The plaintiff, William Lining, was present, and offered himself as surety for Duncan, but not being a freeholder in the district, or even a householder in the city; and being perfectly unknown to the defendant, he refused to accept of him; upon which the plaintiff got into a violent passion, and accused the defendant with gross partiality, and abuse of power, in his office as a magistrate, accompanied with very abusive and disrespectful language to his face, and in the presence of a number of by-standers. Whereupon the defendant immediately committed him to the common gaol of the district of Charleston, for this contemptuous behaviour; it was, therefore, for this supposed injury that this suit was commenced.
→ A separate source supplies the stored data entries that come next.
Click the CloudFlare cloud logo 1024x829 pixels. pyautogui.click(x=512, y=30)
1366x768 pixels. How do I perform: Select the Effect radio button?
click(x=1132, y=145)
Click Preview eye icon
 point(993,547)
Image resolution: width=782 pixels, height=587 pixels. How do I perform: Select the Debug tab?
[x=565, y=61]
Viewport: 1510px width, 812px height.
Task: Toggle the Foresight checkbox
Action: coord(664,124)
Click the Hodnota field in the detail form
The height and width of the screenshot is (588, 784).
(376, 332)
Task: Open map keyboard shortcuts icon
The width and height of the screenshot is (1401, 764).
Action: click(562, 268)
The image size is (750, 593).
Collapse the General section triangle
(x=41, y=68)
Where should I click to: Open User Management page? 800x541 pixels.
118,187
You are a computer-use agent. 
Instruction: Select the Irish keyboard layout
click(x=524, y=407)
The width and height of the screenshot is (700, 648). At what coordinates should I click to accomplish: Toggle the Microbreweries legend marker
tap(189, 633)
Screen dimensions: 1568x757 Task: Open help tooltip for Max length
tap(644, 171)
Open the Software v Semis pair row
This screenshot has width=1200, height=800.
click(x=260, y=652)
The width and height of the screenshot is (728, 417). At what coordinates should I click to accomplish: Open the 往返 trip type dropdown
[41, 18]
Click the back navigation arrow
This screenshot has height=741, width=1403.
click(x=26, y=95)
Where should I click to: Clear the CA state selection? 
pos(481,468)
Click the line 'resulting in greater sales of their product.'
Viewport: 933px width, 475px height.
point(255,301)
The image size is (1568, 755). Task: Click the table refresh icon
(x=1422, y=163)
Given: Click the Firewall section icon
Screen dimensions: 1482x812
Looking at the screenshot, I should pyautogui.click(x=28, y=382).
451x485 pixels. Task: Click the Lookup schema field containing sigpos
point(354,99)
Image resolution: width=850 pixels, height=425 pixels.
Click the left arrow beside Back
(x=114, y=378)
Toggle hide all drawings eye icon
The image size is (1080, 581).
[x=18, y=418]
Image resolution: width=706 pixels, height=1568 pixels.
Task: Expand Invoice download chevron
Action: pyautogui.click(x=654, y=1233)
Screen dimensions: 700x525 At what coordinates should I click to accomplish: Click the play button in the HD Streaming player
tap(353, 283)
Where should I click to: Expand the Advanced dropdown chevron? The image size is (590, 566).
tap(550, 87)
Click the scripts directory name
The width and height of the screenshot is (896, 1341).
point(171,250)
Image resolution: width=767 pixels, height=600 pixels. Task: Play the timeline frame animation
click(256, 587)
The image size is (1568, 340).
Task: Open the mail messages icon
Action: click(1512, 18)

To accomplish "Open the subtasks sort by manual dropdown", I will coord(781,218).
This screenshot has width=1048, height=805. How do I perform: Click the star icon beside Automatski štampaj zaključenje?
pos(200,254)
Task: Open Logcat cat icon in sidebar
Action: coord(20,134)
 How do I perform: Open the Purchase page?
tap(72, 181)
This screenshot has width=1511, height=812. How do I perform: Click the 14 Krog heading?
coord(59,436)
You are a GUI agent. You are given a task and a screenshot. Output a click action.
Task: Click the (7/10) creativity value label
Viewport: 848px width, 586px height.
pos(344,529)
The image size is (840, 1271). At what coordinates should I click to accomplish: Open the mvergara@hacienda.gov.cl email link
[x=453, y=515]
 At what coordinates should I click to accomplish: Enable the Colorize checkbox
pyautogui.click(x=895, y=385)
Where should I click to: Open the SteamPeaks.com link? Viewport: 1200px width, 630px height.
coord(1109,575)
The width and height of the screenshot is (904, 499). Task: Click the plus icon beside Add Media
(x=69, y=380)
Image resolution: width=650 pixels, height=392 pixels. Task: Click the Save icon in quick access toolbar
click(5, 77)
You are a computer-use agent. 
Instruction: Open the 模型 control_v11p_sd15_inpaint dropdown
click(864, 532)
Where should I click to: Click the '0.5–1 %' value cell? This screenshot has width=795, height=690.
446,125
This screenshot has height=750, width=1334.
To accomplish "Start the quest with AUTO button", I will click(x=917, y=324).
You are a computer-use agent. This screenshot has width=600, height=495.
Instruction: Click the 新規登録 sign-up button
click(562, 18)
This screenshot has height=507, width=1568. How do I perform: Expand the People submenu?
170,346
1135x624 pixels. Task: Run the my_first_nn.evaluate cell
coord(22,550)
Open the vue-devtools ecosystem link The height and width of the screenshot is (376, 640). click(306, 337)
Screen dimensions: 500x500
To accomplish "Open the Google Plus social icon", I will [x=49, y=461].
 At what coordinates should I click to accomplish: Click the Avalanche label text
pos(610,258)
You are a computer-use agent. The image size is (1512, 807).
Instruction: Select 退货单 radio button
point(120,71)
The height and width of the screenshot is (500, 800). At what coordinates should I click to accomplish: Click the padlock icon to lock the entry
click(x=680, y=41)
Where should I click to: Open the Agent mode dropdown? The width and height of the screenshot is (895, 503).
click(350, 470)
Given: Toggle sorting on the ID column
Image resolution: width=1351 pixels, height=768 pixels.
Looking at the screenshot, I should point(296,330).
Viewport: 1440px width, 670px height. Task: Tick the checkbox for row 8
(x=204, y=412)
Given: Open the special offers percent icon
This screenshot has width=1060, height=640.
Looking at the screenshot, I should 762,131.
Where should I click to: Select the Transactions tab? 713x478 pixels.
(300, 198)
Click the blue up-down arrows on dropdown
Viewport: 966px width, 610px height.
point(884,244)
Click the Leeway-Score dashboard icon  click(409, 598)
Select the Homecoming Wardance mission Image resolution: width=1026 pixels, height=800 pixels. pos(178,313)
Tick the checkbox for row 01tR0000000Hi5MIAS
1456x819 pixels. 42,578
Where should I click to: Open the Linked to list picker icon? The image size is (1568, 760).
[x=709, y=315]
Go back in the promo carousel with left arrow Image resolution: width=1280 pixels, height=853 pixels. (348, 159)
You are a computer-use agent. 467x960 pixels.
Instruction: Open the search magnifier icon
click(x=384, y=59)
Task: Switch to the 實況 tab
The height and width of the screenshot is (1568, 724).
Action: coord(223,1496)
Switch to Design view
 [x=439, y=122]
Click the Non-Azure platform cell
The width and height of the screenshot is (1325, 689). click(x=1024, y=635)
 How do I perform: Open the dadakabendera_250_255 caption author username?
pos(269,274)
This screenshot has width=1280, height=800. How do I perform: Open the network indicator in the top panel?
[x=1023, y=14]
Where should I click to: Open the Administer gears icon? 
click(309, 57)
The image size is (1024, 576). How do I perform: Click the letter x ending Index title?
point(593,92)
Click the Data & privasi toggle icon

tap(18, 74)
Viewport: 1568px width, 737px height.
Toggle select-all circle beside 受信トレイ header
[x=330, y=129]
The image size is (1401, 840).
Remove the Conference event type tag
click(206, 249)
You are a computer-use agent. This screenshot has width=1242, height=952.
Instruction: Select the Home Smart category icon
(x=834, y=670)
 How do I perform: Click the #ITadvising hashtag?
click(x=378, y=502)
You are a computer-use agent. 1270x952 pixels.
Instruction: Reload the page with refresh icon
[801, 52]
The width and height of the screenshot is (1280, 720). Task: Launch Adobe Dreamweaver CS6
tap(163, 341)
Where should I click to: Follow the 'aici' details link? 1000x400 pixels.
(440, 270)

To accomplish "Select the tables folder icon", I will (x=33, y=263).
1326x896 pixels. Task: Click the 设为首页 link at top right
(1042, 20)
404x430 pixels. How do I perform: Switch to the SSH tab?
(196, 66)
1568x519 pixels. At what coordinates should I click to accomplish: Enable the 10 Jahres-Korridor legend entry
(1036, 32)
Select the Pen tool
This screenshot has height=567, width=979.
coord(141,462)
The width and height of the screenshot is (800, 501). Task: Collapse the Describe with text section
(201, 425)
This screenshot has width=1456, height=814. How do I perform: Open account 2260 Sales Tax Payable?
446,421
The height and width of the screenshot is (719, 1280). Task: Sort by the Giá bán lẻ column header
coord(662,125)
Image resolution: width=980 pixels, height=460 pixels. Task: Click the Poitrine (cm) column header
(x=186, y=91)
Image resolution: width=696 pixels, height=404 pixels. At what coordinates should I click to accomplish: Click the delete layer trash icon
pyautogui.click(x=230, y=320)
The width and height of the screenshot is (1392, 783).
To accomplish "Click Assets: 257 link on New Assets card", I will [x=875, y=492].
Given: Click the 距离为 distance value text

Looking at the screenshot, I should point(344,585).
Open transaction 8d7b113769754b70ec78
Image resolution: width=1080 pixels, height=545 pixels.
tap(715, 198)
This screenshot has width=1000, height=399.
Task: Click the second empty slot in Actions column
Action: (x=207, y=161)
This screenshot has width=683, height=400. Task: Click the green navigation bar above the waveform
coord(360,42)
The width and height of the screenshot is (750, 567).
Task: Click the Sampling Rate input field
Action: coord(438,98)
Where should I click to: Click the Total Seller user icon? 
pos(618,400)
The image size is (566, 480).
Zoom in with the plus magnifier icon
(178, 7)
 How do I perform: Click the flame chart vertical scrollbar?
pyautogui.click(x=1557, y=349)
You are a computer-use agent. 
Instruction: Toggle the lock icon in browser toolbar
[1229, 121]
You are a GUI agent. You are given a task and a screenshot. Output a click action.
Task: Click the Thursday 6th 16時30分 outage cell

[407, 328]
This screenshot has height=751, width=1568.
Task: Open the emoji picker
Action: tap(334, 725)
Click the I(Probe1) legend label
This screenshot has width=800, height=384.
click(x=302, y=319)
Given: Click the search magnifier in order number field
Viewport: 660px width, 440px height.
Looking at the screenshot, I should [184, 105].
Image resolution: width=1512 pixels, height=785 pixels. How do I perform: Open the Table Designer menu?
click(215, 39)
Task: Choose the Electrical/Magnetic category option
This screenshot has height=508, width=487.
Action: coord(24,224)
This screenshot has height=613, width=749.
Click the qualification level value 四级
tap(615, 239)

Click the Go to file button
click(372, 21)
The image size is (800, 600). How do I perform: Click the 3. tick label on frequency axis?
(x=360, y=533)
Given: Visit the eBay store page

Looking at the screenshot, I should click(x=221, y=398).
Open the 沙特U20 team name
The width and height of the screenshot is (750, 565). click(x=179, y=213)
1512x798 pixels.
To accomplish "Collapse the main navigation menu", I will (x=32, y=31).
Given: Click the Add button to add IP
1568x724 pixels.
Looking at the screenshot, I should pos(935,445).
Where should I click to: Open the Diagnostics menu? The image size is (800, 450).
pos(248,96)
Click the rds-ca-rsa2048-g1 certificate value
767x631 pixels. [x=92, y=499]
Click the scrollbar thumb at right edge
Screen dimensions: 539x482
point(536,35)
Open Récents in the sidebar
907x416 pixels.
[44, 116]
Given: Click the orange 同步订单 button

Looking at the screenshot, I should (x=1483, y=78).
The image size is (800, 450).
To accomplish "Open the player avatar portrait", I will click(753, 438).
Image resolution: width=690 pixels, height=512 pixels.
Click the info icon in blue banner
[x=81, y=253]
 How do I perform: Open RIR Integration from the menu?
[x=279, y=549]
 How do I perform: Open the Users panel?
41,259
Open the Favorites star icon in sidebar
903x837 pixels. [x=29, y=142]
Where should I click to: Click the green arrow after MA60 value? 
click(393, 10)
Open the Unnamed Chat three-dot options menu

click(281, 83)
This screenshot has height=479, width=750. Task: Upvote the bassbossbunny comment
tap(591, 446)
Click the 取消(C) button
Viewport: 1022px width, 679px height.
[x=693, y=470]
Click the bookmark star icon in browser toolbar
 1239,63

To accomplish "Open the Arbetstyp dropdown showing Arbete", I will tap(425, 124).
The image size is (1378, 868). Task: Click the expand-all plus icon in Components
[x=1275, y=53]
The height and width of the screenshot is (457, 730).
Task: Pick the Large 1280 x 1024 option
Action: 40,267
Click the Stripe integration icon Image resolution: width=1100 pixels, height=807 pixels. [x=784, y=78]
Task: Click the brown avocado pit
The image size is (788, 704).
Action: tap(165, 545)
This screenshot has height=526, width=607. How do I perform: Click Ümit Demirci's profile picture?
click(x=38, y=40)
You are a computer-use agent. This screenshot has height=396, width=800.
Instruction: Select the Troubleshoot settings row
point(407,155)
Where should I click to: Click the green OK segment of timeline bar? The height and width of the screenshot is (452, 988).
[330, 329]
On the trial, Duncan, the first aggressor, was called upon as a witness by the plaintiff, in order to extenuate his conduct, and to shew that he had not behaved in so disrespectful a manner, as to justify the defendant in committing him to gaol, which was objected to by defendant's counsel on two grounds: 1st. Because it would be forming a precedent for two culprits to confederate together, in order to overturn and destroy the power and authority of a magistrate, in the due execution of his authority, in preserving the peace of the community; and, 2dly. Because it would be allowing parol testimony, to contradict the proceedings of a judicial officer, plainly and distinctly set forth in the warrant of commitment, and the facts contained in it as the reasons and grounds for the exercise of such a necessary act of power. It was further urged on behalf of the defendant, that the superior courts of law were bound to protect magistrates and the inferior tribunals established in the country, for the maintenance of peace and good order, unless they were guilty of flagrant abuses of power, for the purposes of oppression.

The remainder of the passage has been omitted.